For couples where one partner has health issues that might prevent them from qualifying for their own policy, a shared policy purchased while both partners are healthy can effectively provide coverage that one person couldn’t get independently.
The sweet spot for most buyers is their mid-50s. At that age, premiums are still relatively affordable because annual rate increases from one birthday to the next run about 2% to 4%. Once you hit your 60s, those annual increases jump to 6% to 8% per year. A 65-year-old can easily pay two to three times what a 55-year-old pays for comparable coverage.
Age isn’t only about price — it’s about qualification. Insurers evaluate your health when you apply, and conditions like diabetes, heart disease, or early cognitive decline can result in higher premiums, limited coverage, or outright denial. The older you are, the more likely you are to have a condition that makes underwriting difficult. Applying while you’re healthy enough to qualify for preferred-health discounts locks in both your coverage and your lowest possible rate.
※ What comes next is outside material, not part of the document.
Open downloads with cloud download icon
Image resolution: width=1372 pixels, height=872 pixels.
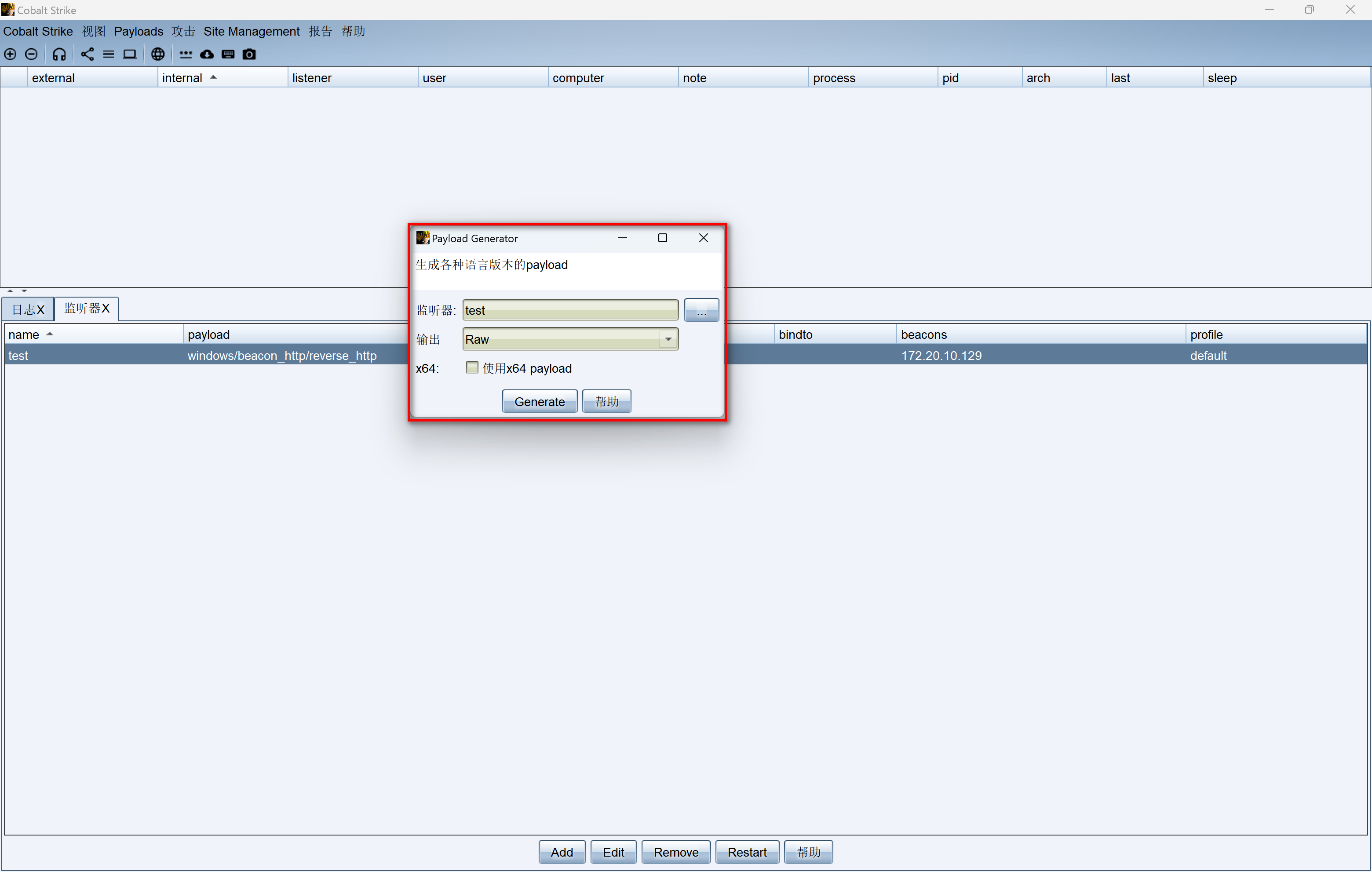207,54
Buying too early has its own risk: you’ll pay premiums for more years before you’re likely to need care, and those premiums may increase along the way. But buying too late means higher costs, worse health, and less time for inflation protection to grow your benefit pool. For most people, the math favors acting in their 50s and choosing a robust inflation rider that lets the coverage grow alongside healthcare costs over the following decades.